Filter the data for lines with the word "magnifier", then copy every line so identified.

GIVEN DATA below:

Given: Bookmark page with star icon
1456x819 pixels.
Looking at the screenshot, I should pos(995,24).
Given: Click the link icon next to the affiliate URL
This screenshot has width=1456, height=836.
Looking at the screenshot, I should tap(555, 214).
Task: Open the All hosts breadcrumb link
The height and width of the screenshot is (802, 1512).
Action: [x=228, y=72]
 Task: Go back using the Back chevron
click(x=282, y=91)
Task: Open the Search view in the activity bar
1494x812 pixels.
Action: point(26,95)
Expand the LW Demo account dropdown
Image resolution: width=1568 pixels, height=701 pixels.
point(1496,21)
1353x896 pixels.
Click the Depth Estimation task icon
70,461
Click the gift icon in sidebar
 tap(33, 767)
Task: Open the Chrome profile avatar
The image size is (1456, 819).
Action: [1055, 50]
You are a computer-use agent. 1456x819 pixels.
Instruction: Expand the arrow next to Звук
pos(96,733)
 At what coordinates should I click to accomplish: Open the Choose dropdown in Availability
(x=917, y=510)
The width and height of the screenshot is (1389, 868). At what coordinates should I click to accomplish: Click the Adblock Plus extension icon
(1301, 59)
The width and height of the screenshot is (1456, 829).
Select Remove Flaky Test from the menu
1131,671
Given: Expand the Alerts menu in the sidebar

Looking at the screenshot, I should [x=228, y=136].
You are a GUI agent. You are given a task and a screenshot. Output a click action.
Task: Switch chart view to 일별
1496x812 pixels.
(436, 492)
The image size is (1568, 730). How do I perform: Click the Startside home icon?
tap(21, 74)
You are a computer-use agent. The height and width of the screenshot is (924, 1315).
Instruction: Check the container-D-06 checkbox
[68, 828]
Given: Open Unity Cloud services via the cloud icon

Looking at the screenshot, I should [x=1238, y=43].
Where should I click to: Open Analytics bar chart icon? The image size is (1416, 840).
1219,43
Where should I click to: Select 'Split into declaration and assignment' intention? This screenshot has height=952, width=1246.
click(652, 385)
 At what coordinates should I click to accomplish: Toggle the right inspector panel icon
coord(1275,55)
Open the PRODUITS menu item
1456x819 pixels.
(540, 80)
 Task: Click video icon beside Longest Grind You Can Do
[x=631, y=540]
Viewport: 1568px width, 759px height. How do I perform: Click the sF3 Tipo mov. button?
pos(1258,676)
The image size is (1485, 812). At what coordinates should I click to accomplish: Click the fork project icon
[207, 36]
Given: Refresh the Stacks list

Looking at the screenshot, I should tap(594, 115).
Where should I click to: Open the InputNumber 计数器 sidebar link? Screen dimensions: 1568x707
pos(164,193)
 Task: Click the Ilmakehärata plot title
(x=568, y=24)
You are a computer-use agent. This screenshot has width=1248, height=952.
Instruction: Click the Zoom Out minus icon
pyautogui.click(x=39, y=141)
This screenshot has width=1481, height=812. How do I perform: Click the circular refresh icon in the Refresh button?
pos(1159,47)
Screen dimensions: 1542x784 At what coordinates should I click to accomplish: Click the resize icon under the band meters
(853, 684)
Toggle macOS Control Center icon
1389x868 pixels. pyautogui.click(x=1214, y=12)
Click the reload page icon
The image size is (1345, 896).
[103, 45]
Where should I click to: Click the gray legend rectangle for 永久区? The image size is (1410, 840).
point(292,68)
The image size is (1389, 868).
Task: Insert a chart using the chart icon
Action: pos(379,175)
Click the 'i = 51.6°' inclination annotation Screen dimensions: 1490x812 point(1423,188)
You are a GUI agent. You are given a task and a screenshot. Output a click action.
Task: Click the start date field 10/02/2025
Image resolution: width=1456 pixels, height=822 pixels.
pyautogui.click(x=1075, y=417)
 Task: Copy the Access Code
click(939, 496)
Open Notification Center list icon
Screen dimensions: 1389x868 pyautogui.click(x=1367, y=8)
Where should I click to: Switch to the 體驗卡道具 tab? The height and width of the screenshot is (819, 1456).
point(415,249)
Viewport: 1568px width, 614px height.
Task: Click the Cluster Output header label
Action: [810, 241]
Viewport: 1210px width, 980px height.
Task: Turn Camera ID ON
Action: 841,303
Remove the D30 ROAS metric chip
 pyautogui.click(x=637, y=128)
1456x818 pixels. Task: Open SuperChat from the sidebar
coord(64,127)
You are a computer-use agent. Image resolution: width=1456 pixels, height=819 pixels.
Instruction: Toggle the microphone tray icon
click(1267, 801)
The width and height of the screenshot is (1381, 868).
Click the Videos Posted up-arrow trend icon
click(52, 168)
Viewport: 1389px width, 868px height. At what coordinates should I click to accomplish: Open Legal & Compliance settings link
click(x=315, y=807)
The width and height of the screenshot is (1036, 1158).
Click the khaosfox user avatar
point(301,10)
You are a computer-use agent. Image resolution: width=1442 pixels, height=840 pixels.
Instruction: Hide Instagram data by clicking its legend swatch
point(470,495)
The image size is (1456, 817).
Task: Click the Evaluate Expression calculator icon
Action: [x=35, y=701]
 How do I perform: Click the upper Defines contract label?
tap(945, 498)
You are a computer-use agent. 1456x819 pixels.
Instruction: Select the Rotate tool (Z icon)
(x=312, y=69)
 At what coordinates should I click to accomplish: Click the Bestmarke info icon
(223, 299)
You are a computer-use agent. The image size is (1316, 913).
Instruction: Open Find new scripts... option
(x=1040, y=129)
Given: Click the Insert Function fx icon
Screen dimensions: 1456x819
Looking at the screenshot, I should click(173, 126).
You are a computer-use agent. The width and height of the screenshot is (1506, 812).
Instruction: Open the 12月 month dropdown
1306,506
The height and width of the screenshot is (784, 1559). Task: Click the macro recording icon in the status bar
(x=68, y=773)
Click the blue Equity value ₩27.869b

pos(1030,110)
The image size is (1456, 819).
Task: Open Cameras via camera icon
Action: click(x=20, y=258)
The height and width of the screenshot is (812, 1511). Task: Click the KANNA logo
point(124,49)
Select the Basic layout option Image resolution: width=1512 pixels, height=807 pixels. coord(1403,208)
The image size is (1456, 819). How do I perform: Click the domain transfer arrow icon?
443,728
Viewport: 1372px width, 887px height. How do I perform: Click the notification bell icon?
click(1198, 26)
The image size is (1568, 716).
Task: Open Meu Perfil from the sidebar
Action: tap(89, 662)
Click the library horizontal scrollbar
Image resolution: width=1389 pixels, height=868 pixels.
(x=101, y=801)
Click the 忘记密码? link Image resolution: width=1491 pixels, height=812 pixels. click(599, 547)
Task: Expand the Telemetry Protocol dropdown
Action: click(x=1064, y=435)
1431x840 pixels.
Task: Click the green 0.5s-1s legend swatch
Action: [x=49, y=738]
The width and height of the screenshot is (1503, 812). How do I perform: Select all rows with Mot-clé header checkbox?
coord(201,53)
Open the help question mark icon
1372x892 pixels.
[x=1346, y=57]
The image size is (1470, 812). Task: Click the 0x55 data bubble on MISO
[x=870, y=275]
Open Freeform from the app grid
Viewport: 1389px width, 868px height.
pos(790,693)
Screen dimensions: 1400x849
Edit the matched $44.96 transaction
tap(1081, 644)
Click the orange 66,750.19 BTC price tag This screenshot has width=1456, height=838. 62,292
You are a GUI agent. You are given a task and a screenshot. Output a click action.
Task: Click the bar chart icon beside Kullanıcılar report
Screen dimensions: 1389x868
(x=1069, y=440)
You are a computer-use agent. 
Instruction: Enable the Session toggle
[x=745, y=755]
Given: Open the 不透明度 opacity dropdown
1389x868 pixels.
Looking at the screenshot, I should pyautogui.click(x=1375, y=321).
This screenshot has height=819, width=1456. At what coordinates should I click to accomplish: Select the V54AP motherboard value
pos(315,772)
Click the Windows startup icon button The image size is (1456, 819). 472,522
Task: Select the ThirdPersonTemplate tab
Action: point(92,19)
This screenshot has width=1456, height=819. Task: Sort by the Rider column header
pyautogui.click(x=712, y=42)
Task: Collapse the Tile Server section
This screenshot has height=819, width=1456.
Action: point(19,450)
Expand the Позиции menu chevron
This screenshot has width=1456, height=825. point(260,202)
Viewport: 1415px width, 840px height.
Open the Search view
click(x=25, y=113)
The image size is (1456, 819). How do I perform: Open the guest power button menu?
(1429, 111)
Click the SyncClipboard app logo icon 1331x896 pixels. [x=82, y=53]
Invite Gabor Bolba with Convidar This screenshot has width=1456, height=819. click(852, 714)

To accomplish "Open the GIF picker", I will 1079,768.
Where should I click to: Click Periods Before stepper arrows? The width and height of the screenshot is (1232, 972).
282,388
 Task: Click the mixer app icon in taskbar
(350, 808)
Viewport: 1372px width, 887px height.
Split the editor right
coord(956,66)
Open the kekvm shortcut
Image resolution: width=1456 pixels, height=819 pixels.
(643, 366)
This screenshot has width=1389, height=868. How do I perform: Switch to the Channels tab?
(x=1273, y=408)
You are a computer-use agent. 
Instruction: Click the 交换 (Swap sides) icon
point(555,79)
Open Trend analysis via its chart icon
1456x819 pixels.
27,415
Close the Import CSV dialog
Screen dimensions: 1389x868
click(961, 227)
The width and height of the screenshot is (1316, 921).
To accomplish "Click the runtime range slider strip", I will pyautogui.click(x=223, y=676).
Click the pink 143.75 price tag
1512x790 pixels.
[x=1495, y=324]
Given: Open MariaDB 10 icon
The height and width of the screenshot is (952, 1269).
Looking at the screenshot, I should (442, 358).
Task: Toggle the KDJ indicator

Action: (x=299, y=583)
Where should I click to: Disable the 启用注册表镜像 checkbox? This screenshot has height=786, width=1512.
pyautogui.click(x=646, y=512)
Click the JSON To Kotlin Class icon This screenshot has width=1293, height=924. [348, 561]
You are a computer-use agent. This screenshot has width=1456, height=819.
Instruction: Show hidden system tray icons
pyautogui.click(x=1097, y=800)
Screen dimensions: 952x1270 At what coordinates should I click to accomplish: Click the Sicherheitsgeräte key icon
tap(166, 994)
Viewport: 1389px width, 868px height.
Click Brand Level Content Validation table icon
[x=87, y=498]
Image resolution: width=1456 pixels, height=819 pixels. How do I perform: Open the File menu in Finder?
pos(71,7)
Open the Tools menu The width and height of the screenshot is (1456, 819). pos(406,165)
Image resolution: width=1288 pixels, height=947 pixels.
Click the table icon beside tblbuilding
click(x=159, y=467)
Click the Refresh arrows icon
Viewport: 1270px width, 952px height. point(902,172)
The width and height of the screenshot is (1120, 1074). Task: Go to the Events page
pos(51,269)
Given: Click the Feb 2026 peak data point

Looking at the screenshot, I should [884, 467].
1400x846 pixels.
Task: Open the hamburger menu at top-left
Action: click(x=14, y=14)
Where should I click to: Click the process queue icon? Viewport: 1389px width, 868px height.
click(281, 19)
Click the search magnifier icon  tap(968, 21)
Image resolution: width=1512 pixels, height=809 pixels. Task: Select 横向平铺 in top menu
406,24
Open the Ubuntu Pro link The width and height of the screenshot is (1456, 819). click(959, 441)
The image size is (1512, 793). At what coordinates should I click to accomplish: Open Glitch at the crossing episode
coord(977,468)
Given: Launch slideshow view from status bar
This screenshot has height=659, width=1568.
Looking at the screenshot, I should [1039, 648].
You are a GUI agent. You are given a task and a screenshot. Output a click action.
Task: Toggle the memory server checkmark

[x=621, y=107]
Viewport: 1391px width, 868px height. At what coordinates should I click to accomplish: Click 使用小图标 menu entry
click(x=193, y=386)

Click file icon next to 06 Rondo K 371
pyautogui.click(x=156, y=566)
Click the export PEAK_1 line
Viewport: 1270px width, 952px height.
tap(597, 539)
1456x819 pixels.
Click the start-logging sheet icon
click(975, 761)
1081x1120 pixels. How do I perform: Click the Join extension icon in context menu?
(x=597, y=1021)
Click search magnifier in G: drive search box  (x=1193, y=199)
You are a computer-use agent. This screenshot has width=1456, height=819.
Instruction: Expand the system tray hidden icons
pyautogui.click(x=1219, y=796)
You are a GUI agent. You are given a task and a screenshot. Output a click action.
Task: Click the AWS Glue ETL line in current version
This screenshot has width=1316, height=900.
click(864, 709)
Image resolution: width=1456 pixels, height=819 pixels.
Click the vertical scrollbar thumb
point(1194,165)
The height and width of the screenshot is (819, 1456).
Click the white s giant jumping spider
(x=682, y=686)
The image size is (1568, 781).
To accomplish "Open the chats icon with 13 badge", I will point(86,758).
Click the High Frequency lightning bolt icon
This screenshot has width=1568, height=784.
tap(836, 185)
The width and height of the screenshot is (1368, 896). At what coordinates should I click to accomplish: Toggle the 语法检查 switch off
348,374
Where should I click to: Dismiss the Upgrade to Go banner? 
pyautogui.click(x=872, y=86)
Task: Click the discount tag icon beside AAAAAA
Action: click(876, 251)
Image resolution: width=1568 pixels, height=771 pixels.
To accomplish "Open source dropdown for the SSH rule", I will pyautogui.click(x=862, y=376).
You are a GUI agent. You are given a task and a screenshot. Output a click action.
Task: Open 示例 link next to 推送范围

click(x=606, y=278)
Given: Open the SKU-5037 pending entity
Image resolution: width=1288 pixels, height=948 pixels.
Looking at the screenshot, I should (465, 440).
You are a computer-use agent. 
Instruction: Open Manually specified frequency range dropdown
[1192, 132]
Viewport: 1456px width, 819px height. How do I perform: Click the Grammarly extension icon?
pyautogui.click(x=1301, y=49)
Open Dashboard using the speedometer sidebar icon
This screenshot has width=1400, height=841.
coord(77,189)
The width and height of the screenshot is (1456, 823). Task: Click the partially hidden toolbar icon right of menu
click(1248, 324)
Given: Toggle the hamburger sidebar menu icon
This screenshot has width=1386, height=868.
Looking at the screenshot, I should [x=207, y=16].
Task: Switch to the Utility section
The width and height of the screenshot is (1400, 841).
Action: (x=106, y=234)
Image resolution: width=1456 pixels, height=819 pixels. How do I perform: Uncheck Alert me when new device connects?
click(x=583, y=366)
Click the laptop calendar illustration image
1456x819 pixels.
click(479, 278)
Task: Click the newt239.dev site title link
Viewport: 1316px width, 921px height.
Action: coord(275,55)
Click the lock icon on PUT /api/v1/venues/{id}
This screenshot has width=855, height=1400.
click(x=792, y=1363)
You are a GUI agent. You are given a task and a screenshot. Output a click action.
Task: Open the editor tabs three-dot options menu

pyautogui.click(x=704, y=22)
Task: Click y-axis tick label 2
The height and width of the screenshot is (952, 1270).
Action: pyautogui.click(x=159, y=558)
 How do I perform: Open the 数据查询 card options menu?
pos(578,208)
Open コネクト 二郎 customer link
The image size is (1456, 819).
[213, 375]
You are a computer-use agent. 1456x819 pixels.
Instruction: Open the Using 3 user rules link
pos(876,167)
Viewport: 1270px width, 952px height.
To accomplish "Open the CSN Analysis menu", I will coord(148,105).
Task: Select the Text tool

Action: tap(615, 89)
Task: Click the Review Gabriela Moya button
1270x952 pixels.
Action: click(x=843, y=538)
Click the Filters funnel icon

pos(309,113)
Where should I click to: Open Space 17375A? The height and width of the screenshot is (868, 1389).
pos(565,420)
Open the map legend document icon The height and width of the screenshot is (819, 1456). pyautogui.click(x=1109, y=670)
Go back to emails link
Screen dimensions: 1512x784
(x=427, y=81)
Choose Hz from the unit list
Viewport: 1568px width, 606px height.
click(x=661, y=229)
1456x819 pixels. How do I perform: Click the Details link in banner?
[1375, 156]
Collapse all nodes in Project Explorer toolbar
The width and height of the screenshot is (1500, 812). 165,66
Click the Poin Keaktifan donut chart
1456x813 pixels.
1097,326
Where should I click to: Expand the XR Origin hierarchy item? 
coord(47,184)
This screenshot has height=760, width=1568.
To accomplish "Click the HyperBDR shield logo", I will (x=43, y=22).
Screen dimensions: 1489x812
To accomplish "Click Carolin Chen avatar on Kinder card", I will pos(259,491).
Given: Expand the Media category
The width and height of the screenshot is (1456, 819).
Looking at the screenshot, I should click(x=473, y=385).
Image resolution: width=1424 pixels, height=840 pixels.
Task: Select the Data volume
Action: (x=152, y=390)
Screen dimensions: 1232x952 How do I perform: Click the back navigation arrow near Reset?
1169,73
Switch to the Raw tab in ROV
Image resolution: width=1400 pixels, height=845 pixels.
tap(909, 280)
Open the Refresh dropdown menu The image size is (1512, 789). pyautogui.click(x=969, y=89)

End of GIVEN DATA.

RESULT BELOW.
Click the search magnifier icon  tap(968, 21)
Click search magnifier in G: drive search box  (x=1193, y=199)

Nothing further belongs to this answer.